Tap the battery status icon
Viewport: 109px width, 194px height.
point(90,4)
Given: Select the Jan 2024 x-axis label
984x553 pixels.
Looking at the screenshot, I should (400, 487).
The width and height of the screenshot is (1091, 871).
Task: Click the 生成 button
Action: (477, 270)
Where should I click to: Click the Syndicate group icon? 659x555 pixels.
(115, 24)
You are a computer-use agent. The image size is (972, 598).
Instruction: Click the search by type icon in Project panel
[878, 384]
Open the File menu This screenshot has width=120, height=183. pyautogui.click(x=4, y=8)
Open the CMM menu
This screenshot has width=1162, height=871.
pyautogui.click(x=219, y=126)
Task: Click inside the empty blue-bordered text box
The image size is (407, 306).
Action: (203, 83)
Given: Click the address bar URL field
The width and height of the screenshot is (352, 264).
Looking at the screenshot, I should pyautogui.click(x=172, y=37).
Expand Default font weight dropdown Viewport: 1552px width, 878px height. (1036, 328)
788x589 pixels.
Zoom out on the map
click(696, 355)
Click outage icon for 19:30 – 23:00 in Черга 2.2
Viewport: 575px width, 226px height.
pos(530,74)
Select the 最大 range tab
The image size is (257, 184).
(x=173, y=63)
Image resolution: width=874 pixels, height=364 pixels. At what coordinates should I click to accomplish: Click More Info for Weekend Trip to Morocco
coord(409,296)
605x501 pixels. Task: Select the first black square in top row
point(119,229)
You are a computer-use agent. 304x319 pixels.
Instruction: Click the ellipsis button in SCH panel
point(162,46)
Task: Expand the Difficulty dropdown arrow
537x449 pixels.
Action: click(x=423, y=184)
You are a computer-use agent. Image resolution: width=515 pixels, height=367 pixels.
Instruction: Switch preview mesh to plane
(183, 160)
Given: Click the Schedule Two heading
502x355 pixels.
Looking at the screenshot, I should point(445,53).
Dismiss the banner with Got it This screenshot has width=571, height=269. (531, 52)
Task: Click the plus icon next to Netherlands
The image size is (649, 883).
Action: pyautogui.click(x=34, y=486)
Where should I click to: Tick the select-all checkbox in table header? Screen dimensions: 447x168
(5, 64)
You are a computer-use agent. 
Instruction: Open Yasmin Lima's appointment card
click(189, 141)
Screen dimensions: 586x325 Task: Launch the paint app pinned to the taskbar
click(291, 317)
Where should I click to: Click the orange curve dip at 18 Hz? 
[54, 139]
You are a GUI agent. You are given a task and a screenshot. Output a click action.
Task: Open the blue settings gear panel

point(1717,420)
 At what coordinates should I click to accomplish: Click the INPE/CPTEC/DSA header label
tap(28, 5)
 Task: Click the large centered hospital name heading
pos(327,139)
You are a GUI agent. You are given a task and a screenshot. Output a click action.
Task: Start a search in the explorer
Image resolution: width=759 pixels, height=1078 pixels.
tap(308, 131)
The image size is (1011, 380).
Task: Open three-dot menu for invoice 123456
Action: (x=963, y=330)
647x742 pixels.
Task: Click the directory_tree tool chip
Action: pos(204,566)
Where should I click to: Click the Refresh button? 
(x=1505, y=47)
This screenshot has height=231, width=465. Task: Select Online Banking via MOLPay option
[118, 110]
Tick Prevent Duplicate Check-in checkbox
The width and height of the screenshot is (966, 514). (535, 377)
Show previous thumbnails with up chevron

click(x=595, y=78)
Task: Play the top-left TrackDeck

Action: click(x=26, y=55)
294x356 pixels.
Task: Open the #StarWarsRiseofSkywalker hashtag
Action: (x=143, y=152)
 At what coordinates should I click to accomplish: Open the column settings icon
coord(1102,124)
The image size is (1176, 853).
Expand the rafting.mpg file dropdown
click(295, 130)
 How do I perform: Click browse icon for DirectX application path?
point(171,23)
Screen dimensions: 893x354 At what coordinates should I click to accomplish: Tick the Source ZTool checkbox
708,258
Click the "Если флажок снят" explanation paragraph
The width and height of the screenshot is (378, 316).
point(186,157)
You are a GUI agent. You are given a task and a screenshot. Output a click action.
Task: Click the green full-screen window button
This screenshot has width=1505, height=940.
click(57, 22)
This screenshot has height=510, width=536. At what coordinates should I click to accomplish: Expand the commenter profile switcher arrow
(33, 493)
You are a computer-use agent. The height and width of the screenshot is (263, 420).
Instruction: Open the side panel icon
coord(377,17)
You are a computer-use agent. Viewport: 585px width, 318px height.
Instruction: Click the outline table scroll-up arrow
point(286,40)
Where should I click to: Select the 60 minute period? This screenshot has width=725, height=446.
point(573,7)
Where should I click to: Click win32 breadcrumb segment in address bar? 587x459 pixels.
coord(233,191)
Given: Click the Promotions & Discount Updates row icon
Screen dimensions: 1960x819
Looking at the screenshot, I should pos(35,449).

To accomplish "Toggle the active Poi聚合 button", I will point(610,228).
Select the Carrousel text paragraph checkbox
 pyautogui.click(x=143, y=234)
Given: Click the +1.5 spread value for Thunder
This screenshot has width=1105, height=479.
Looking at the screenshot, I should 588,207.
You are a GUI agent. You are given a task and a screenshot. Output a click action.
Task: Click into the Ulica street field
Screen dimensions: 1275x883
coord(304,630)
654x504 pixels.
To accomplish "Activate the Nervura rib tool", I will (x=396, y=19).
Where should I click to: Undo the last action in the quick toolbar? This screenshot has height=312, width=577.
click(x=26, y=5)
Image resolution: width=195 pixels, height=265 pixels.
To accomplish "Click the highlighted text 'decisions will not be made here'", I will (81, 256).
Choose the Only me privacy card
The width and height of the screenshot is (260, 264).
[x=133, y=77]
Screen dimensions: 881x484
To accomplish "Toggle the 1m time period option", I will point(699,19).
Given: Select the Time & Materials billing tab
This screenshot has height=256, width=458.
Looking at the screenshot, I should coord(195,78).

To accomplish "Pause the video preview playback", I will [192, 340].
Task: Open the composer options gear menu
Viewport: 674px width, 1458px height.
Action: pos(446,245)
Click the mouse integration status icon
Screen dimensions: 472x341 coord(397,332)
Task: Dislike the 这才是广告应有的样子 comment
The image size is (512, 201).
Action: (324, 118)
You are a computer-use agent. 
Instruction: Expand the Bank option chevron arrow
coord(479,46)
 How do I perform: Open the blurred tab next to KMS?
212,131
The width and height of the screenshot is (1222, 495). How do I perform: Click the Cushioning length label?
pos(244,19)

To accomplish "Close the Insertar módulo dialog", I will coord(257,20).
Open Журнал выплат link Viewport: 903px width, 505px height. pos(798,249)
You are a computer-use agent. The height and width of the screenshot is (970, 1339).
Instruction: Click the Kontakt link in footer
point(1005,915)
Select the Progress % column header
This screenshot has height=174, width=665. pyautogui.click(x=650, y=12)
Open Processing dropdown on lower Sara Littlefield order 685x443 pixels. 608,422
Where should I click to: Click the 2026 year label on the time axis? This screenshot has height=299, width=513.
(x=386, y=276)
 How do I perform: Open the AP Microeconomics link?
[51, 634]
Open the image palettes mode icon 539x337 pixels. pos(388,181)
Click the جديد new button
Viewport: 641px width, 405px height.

● **Written task**
Copy out every line of the records above verbatim, from the line containing "Where should I click to: Click the Refresh" down to the line containing "point(186,157)", including both of those lines.

● **Solution for this problem**
Where should I click to: Click the Refresh button? 
(x=1505, y=47)
This screenshot has height=231, width=465. Task: Select Online Banking via MOLPay option
[118, 110]
Tick Prevent Duplicate Check-in checkbox
The width and height of the screenshot is (966, 514). (535, 377)
Show previous thumbnails with up chevron

click(x=595, y=78)
Task: Play the top-left TrackDeck

Action: click(x=26, y=55)
294x356 pixels.
Task: Open the #StarWarsRiseofSkywalker hashtag
Action: (x=143, y=152)
 At what coordinates should I click to accomplish: Open the column settings icon
coord(1102,124)
The image size is (1176, 853).
Expand the rafting.mpg file dropdown
click(295, 130)
 How do I perform: Click browse icon for DirectX application path?
point(171,23)
Screen dimensions: 893x354 At what coordinates should I click to accomplish: Tick the Source ZTool checkbox
708,258
Click the "Если флажок снят" explanation paragraph
The width and height of the screenshot is (378, 316).
point(186,157)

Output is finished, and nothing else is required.